7 Must-See Waterfalls in Benguet

Within a few weeks from now, the rainy season will be bearing upon us at full speed. As water cascades down the hills, mountains, creeks, and streams, our rivers swell to their highest levels. For those looking for a little bit of watery adventure, it’s the perfect time to go chasing waterfalls. So without further ado, I present to you some of the best waterfalls that the province of Benguet has to offer. [Note: This list only includes those waterfalls I’ve personally seen.]

1. Mangta Falls (Bakun) – You have to hike for about an hour from Poblacion, Bakun to reach this waterfall which also happens to be located in the foot of the mountain range that’s topped by Mt. Tenglawan. For thousands of years, the waterfall pounded on the solid rock below creating a small but deep pool of water. Swimming at the pool is not advisable during the rainy season as the waters turn into a churning cesspool of strong and dangerous currents. To get a full view of Mangta Falls, you need to make your way up Mt. Gedgedayan or Mt. Kabunian. You don’t have to climb all the way to the top. Just get to a point in the trail wherein you’re at least within eye-level with the falls.

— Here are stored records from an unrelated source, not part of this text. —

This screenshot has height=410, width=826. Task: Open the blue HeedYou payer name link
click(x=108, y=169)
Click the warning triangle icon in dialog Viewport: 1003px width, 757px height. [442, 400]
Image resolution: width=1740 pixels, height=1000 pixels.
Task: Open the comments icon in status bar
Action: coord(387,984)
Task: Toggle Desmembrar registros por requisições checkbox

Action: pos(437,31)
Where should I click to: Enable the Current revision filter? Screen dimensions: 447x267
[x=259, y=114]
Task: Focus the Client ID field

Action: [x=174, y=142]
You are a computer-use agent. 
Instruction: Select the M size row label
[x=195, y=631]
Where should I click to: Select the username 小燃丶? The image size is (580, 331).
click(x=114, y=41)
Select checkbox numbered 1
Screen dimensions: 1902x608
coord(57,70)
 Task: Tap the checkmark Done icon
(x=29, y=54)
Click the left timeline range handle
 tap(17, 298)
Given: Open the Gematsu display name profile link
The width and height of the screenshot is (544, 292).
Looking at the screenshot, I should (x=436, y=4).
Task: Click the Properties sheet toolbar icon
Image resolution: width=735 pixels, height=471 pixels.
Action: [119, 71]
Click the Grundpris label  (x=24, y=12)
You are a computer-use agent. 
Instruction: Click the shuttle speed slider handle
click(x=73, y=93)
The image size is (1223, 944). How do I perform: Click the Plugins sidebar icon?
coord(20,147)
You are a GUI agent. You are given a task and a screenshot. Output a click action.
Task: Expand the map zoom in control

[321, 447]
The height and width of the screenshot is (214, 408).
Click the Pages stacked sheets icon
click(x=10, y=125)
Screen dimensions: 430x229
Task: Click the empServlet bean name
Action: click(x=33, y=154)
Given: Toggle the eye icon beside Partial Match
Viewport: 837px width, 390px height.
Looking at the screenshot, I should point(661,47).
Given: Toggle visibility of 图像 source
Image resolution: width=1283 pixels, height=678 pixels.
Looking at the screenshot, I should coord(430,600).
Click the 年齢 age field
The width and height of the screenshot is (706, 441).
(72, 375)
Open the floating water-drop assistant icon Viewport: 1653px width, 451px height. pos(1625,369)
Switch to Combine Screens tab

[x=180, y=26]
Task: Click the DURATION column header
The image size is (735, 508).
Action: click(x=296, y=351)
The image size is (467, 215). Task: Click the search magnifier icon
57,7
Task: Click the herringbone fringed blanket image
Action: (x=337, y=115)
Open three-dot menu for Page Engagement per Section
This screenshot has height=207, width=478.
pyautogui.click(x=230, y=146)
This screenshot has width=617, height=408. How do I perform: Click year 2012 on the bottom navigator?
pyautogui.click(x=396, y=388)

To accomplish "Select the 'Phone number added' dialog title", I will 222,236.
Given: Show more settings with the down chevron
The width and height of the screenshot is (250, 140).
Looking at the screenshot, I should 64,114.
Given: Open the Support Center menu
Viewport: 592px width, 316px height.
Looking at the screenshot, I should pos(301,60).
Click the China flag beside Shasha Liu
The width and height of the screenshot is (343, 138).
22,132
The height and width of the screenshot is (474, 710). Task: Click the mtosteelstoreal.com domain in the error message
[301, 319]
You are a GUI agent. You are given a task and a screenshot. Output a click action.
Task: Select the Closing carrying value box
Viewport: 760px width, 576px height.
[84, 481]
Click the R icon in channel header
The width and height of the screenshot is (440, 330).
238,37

2. Tekip Falls (Bakun) – Probably one of the best waterfalls I’ve ever personally seen. However, the waterfall is a hit-and-miss. During the summer months, it dries up to the point that all you see is a trickle of water. But during the rainy months, it’s a complete beauty. When bathing under it, you have to be careful because of the pressure and the chance that there may be debris falling along with the water.

3. Bayokbok Falls (Tublay, La Trinidad) – Just a few kilometres away from Poblacion, La Trinidad, Bayokbok is composed of one big waterfall and two smaller layers above it. The waterfall is located just a stone’s throw away from the Asin hot spring. Just make your way to the hanging bridge, follow the trail, hit a small road and ask the locals for the final direction to the waterfall. It’s nice going there during the summer months because the waters turn pristine blue. During the rainy season, the waterfall is a magnificent gurgling beauty but the blue waters are transformed into chocolate brown.

4. Badi Falls (Kapangan) – This is actually a series of more than four picturesque waterfalls. You make your way to the riverbed at the foot of a mountain then slowly creep your way up river. Each waterfall is but several minutes away from each other. We’ve been there a month or so ago and the river current is still decent enough albeit the absence of rains. I’d like to go back there when the rainy season is in full swing and the river current doubles or even triples.

5. Pattan Falls (Bakun) – We made a quick side trip to this waterfall after we summited Mt. Kabunian. The water here is not that strong but apparently it grows dangerously strong during a typhoon. In fact, the hanging bridge which runs across just below it is a mangled mess of twisted metal and wires. I can only presume that it got torn to pieces by the raging waters during a storm.

6. Kitong Falls (Tublay) – Just like Tekip Falls, this waterfall dries up to a trickle during the summer season. When we went there, it was April I think so there was no water. All that was left was a great pool of stagnant water at the foot of it. Nevertheless, this is a nice side trip for those who visit the Bengaongao and Paterno Caves in Ambongdolan. The waterfall is just a few minutes’ walk away from the entrance to Bengaongao Cave.

7. Pajekpek Falls and Suyok Falls (Dalupirip, Itogon) – I didn’t personally see this waterfall but I’ve heard from a few acquaintances that it’s quite good. I’m taking their word for it. All I know of the waterfall are a couple of photos that I’ve seen online. We were supposed to go there a week or so ago after our hike up Mt. Pigingan but we didn’t have enough time. Supposedly, the waterfall is about an hour away from the section of Agno River at the jump-off point. Dalupirip would be the perfect place for a waterfall. Imagine dipping in the cool waters after a hot and sweaty hike.

So there you go. If you think I missed something or if you have something to add, feel free to chime in at the comments section below.